[Stored items]
- - -
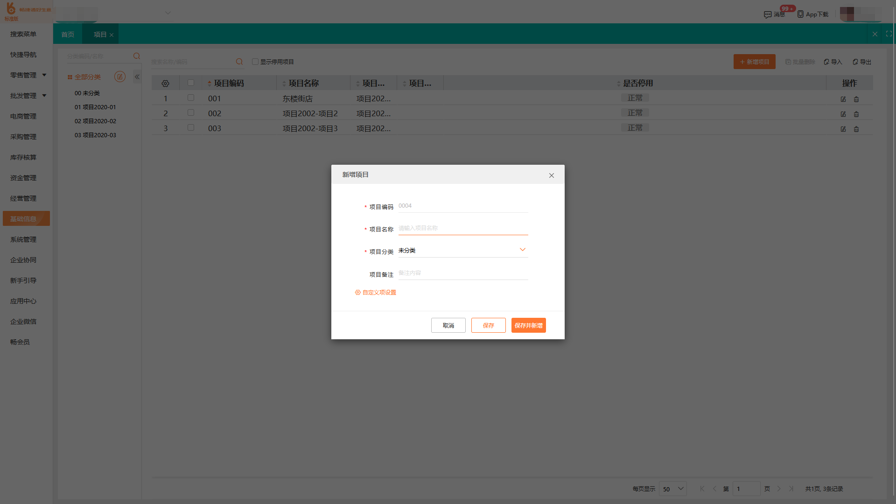The image size is (896, 504).
Task: Select second row checkbox for project 002
Action: point(191,112)
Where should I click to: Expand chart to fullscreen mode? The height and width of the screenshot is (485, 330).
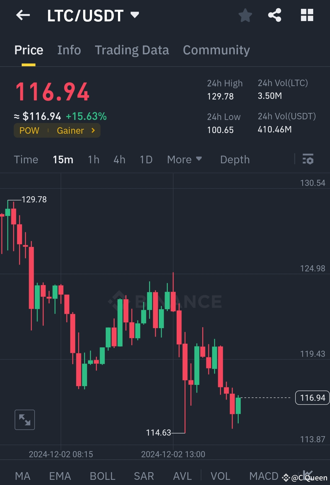(24, 420)
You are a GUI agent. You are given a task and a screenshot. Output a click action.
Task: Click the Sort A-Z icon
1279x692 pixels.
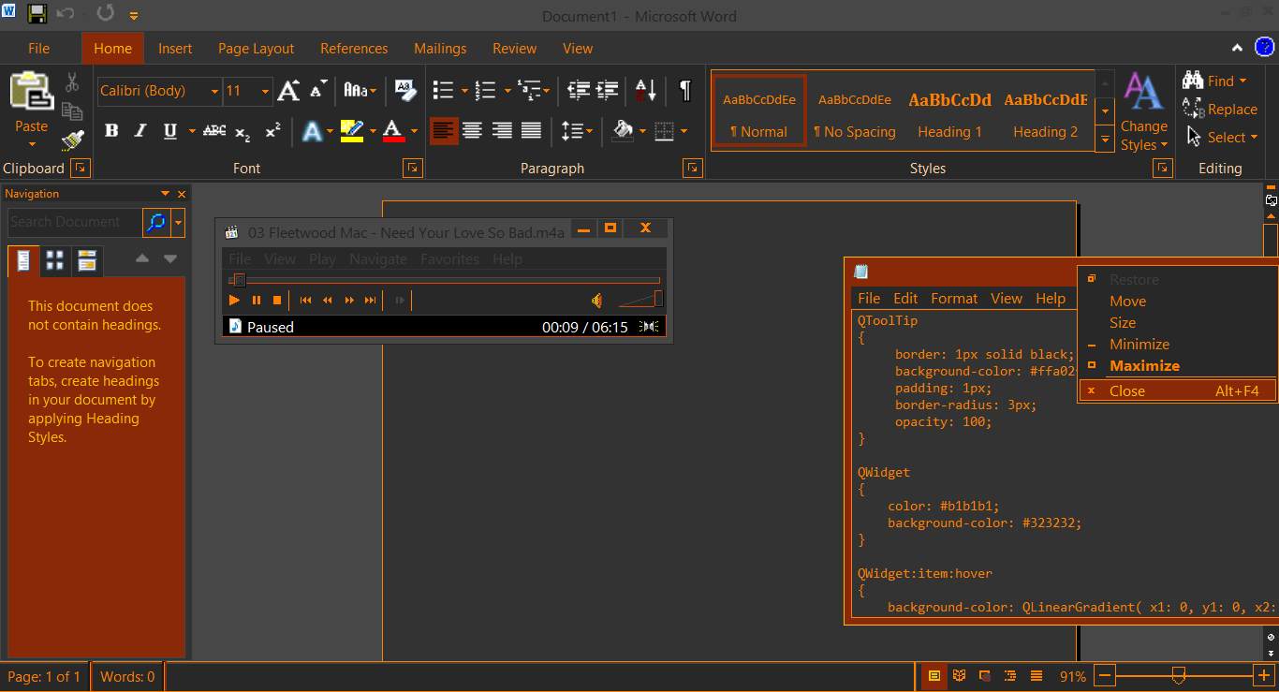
- - -
• **ASSIGNMENT**:
I would like you to set down the lines above, from the one containing "Where should I" to the final line, exactly as written and without pictures.

• **RESPONSE**:
Where should I click to: Expand chart to fullscreen mode? The height and width of the screenshot is (485, 330).
(24, 420)
You are a GUI agent. You are given a task and a screenshot. Output a click action.
Task: Click the Sort A-Z icon
1279x692 pixels.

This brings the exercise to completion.